Article publié le 25/02/2009 Dernière mise à jour le 02/03/2009 à 13:08 TU

Ramata, présenté en compétition pour les longs métrages fiction au Fespaco, est un film à l'image de ce que peut être une co-production panafricaine. Son producteur Moctar Ndiouga Bâ et le réalisateur Léandre-Alain Baker ont accordé cet entretien à RFI, à l'occasion du Festival international du cinéma à Cannes, en mai 2008.

Moctar Ndiouga Bâ, initialement ingénieur du son, dirige la société de production Médiatik communication depuis sa création en 1994 à Dakar. Il a oeuvré à la production d'une soixantaine de films et de documentaires, à différents titres.

RFI: Les films africains dans les festivals internationaux de cinéma sont moins présents aujourd'hui qu'à une certaine époque. Pourquoi ?

Moctar Ndiouga Bâ: . A un moment donné, nous avons laissé la situation se dégrader. Il y a eu des mutations, du marché, de nouvelles données sont apparues. On les a vues venir et on n’a pas réagi suffisamment vite. Donc aujourd’hui, on est bien obligés de constater que nous sommes dans un monde qui est devenu de plus en plus concurrentiel avec un peu partout des cinématographies qui font de très gros progrès, qui se développent. Des stratégies, en termes de production se sont mises en place.
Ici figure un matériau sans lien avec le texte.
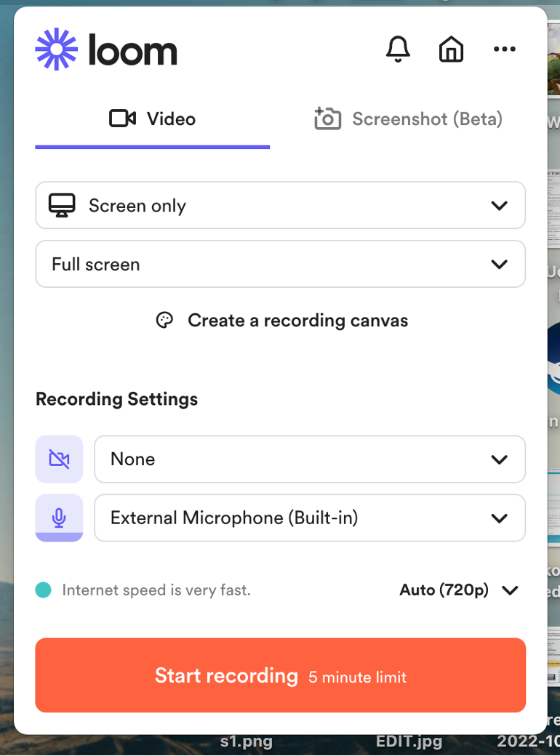The height and width of the screenshot is (756, 560).
Task: Expand the Screen only dropdown
Action: (x=500, y=205)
Elles se sont adaptées au marché et aux nouvelles réalités. Nous n’avons pas été assez réactifs pour nous positionner vis-à-vis de cette concurrence, de cette mondialisation qui touche aussi le cinéma.

RFI: L’absence du cinéma africain, des cinéastes africains, cette année particulièrement, au festival de Cannes est-il alors un problème qui vient du cinéma africain lui-même, un problème de production ?
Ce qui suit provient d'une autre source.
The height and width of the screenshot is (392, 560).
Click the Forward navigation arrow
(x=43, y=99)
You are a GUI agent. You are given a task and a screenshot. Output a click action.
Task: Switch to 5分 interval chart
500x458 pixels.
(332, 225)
MNB: Il faut avoir le courage de ne pas toujours dire que c’est la «faute aux autres». Je pense, qu’avant tout, nous sommes quand même responsables de cette situation-là. Quand je dis nous, je parle de nous les producteurs, mais également des réalisateurs, dans la manière de développer les projets, dans l’ambition que nous nous donnons. Avons-nous envie de nous adresser aux autres, et si oui, comment pouvons-nous leur parler pour qu’ils entendent ? Telles sont les questions que nous devons également nous poser.

Tournage en Afrique du Sud.© Stepping Stone Pictures

Tournage en Afrique du Sud.
© Stepping Stone Pictures

Toutes ces questions sont fondamentales et renvoient à des réflexions de fond. Nous sommes très peu aidés au niveau même de nos pays et de notre cinématographie. Cela nous handicape dans notre rapport aux autres, parce que le cinéma se conçoit en termes d’échange, de coproduction.
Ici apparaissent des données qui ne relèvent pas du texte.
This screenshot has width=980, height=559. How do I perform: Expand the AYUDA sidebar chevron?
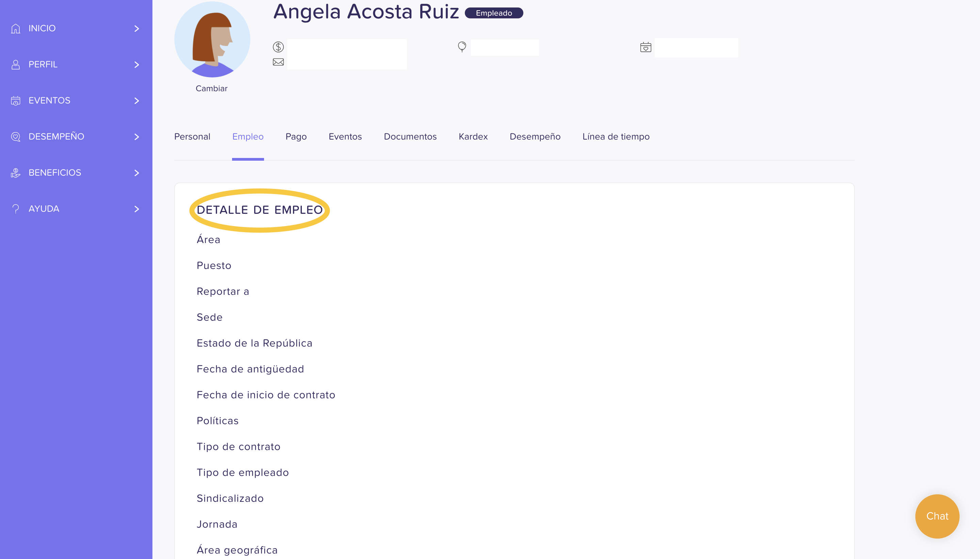pyautogui.click(x=137, y=209)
Quand on parle de coproduction, cela signifie que chacun apporte quelque chose et que très souvent la balance n’est pas équilibrée; il n’y a même pas un début d’équilibre. On intéresse donc peu des partenaires qui, eux, à un moment donné, se retrouvent sur des marchés où ils peuvent être efficaces, où ils peuvent faire du lobbying. Nous avons du mal à défendre nos projets parce que la situation est un peu «plombée». Nous avons du mal à rentrer dans le système de production, de diffusion, de promotion professionnelle dans un espace comme le festival de Cannes; cela nécessite un savoir-faire, un portefeuille relationnel,  plein de choses au-delà même de l’argent. Et la coproduction, justement, est intéressante quand nous nous parvenons à intéresser des gens qui sont dans ces réseaux-là.

RFI: Et pourtant, c’est bien pour cette raison que vous êtes au festival de Cannes cette année (2008) ?

MNB: Oui, je ne suis pas le seul. Il y a un certain nombre de réalisateurs, de producteurs qui sont là un peu dans la même perspective, ce que je trouve bien. Nous sommes  un peu tous conscients qu’il faut revoir notre stratégie. Celle-ci passe par la mise en œuvre de coproductions intelligentes.

RFI: Coproductions intelligentes avec l’étranger, mais aussi coproductions panafricaines. Vous avez notamment produit plusieurs films de cinéastes qui n’étaient pas sénégalais. Vous venez d’ailleurs, cette année à Cannes, avec Ramata qui est l'oeuvre d’un cinéaste sénégalais. Donc, cette coproduction s’entend aussi au niveau panafricain ?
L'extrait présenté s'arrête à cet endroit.